— START OF DATASET RECORDS —
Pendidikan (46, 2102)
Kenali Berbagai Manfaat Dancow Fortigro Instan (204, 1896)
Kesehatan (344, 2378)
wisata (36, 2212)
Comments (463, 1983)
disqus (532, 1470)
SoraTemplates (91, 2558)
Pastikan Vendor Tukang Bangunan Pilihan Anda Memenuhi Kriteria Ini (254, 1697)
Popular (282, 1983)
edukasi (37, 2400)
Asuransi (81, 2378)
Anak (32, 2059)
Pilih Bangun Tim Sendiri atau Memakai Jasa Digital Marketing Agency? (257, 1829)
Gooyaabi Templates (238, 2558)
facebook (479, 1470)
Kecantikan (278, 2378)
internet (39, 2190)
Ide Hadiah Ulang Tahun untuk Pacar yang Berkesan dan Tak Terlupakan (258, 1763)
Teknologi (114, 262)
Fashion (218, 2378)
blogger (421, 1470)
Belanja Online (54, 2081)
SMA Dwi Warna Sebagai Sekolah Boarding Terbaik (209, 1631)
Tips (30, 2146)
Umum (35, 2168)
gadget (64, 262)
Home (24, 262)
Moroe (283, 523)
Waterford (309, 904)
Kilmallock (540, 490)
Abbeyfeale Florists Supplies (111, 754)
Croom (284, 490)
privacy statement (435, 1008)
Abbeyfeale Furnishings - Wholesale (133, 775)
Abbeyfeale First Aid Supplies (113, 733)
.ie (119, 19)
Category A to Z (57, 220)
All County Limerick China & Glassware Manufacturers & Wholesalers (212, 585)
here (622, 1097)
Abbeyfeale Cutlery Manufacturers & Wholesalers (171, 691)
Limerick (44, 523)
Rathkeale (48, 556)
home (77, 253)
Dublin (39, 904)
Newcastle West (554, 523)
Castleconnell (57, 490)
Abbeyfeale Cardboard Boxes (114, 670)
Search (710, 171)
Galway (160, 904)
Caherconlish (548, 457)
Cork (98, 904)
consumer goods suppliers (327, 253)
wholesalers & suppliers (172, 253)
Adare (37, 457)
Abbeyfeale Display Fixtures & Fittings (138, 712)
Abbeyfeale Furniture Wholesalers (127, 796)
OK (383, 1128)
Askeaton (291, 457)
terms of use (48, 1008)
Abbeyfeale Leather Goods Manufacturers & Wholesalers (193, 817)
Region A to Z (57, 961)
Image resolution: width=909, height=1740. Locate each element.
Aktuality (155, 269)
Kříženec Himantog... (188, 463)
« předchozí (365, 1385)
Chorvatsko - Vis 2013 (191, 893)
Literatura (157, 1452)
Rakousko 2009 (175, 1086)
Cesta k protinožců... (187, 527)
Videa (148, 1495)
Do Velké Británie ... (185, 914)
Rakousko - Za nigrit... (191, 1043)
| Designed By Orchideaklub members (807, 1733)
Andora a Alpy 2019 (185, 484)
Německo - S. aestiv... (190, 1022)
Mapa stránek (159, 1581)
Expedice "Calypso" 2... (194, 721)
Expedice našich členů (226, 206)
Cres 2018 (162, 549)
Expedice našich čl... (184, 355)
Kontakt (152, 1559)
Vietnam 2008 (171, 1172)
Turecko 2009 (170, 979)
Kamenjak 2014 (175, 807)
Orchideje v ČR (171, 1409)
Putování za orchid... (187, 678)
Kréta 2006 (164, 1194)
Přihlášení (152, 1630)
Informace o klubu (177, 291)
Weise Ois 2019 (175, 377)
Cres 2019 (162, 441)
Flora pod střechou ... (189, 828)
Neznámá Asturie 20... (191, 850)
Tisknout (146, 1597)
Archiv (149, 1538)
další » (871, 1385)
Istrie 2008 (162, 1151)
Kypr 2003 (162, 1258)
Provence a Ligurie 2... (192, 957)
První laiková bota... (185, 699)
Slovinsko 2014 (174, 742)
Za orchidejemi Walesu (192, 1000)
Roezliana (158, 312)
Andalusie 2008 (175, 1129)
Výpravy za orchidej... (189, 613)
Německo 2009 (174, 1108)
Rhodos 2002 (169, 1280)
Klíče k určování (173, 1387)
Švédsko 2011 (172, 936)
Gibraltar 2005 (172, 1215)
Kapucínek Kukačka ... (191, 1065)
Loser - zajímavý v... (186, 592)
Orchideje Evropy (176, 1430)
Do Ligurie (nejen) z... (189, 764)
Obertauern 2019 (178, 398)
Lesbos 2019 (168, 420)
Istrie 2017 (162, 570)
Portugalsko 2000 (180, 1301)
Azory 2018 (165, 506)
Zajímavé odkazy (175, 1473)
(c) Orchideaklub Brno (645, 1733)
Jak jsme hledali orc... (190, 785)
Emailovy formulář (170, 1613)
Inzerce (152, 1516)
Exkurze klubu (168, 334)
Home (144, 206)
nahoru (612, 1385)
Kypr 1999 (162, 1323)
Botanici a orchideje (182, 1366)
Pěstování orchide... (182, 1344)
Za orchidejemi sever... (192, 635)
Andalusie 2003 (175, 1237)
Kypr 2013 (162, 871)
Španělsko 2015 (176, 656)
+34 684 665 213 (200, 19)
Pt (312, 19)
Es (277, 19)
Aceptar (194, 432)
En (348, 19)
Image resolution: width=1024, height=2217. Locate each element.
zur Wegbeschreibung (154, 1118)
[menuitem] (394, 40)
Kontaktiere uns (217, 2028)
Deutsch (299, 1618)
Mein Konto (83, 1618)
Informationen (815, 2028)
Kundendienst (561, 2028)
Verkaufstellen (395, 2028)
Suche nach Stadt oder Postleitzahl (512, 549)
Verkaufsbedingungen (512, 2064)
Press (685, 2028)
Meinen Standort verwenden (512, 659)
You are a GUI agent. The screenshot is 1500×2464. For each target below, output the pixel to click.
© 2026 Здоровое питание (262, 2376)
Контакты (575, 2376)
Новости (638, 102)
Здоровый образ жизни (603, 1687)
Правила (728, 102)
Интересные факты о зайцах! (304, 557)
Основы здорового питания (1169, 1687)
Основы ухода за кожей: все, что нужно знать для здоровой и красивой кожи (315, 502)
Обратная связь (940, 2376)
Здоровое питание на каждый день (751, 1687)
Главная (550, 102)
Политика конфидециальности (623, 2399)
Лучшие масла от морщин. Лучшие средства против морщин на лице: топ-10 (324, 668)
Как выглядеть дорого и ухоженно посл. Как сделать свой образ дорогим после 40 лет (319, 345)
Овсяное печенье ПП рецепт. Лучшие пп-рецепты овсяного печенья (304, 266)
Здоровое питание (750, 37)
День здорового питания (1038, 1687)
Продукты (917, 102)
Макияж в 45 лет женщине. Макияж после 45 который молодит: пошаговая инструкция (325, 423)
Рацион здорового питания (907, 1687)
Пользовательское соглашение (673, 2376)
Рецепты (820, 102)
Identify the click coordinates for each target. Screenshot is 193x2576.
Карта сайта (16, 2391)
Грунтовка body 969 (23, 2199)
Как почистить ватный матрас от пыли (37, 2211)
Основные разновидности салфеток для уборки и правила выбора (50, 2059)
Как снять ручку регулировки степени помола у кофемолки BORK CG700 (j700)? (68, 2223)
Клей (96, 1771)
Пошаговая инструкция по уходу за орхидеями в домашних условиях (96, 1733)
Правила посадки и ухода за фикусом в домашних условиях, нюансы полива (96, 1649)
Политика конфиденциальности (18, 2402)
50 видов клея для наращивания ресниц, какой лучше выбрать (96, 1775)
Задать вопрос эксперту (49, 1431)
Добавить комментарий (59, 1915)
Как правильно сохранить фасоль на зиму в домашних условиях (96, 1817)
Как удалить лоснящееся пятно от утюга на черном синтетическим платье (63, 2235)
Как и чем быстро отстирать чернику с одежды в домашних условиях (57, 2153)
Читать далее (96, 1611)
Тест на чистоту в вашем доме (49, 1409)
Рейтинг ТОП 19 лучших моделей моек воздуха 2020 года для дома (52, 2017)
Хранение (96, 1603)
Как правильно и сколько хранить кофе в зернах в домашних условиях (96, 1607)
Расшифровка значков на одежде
— END OF DATASET RECORDS —
• [JOB]
Report every row above that contains the word "правильно", copying each such row in full.

• [EXPECTED OUTPUT]
Как правильно сохранить фасоль на зиму в домашних условиях (96, 1817)
Как правильно и сколько хранить кофе в зернах в домашних условиях (96, 1607)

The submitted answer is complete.